▶ **DATA PROVIDED**

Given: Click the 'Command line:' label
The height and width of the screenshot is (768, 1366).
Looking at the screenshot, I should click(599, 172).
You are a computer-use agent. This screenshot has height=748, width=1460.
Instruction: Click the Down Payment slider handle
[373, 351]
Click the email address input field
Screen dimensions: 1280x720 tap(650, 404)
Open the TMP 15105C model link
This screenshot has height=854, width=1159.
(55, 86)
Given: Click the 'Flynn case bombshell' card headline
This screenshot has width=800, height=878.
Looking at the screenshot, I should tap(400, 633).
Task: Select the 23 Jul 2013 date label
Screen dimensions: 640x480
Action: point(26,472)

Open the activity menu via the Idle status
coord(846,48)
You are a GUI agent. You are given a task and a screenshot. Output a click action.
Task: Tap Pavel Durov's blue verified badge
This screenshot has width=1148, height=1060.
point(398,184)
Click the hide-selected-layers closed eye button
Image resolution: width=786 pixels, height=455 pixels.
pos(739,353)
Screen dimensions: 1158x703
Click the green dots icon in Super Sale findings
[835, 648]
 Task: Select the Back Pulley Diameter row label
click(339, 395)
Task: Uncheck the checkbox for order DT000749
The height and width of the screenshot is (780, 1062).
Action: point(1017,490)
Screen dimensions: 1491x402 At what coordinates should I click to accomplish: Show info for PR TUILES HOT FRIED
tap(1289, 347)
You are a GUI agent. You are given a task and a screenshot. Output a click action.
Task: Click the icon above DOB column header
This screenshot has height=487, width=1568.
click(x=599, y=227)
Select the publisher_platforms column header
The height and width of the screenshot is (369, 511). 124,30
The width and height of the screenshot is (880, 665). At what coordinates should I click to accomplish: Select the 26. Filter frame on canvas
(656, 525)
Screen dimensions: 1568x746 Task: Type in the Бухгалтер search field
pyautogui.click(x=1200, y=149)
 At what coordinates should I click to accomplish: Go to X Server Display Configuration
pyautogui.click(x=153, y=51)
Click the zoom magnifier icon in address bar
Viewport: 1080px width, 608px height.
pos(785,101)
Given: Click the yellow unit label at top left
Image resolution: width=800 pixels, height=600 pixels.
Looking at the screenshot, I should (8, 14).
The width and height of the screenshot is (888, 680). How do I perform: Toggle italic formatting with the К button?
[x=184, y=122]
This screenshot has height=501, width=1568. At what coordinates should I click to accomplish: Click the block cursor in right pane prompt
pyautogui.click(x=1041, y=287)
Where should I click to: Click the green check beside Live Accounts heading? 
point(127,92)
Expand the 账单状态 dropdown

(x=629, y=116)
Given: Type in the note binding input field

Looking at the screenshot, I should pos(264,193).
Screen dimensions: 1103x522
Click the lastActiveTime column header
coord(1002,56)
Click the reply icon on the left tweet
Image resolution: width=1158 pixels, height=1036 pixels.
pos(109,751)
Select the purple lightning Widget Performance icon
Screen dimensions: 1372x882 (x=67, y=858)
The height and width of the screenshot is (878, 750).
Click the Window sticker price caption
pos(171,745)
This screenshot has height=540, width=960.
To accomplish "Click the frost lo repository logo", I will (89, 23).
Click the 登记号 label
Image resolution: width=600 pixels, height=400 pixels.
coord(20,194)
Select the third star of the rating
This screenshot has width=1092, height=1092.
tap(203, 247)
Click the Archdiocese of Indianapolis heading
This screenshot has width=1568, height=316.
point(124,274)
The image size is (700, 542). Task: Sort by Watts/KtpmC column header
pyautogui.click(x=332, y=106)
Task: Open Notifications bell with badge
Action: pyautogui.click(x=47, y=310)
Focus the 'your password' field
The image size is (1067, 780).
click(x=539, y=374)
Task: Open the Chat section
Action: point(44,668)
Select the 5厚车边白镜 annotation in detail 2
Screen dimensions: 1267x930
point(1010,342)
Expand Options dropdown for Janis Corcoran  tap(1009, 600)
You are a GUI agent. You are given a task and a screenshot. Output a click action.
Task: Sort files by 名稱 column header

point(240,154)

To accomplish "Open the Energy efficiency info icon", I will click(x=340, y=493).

▶ **EXERCISE BRIEF**
Return, word for word, every line from the line with "Expand Options dropdown" to the final line of the data.

▶ **REPLY**
Expand Options dropdown for Janis Corcoran  tap(1009, 600)
You are a GUI agent. You are given a task and a screenshot. Output a click action.
Task: Sort files by 名稱 column header

point(240,154)

To accomplish "Open the Energy efficiency info icon", I will click(x=340, y=493).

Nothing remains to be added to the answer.